**Exercise details:**
Return all lines of the data in which the string "field" occurs.

Items listed in a dataset:
──────────

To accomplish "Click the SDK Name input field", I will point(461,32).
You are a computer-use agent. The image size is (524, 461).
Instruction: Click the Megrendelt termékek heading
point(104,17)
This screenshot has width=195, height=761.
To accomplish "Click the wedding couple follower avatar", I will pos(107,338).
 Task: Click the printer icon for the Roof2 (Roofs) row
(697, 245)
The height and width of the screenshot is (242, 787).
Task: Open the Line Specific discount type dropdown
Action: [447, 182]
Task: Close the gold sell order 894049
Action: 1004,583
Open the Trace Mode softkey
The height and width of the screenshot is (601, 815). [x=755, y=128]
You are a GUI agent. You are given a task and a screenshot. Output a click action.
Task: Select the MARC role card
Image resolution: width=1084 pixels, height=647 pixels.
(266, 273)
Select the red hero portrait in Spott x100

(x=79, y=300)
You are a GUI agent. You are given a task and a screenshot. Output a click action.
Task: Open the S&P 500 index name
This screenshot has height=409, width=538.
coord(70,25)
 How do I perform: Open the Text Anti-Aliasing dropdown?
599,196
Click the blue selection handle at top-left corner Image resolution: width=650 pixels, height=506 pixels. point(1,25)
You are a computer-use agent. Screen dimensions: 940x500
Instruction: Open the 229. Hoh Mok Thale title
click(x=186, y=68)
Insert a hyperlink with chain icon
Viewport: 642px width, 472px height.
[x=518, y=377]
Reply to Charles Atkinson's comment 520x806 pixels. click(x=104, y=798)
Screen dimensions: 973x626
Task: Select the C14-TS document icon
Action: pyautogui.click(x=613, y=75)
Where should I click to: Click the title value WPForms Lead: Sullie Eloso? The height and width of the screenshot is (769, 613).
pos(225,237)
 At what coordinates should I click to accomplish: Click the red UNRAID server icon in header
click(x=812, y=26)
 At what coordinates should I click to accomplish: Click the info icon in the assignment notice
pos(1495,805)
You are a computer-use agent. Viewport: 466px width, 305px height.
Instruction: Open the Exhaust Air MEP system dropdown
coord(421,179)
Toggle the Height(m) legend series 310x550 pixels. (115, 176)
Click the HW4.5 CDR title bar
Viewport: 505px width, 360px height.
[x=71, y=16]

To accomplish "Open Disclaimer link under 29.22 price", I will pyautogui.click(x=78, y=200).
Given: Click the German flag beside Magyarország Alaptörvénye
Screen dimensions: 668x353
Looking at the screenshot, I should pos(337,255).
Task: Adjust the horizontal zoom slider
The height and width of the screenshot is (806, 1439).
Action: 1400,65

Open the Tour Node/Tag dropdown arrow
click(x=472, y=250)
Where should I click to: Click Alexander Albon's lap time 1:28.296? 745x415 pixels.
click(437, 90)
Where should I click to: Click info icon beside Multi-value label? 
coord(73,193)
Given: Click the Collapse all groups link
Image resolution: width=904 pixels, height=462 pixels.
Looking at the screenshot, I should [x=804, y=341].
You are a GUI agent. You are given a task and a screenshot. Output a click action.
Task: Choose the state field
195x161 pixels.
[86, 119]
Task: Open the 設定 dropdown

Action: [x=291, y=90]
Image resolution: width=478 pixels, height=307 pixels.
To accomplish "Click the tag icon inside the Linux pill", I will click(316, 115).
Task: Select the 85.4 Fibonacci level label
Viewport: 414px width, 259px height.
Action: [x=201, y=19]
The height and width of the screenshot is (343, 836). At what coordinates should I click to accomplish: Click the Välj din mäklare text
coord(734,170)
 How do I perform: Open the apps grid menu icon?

──────────

**Response area:**
To accomplish "Click the SDK Name input field", I will point(461,32).
Task: Choose the state field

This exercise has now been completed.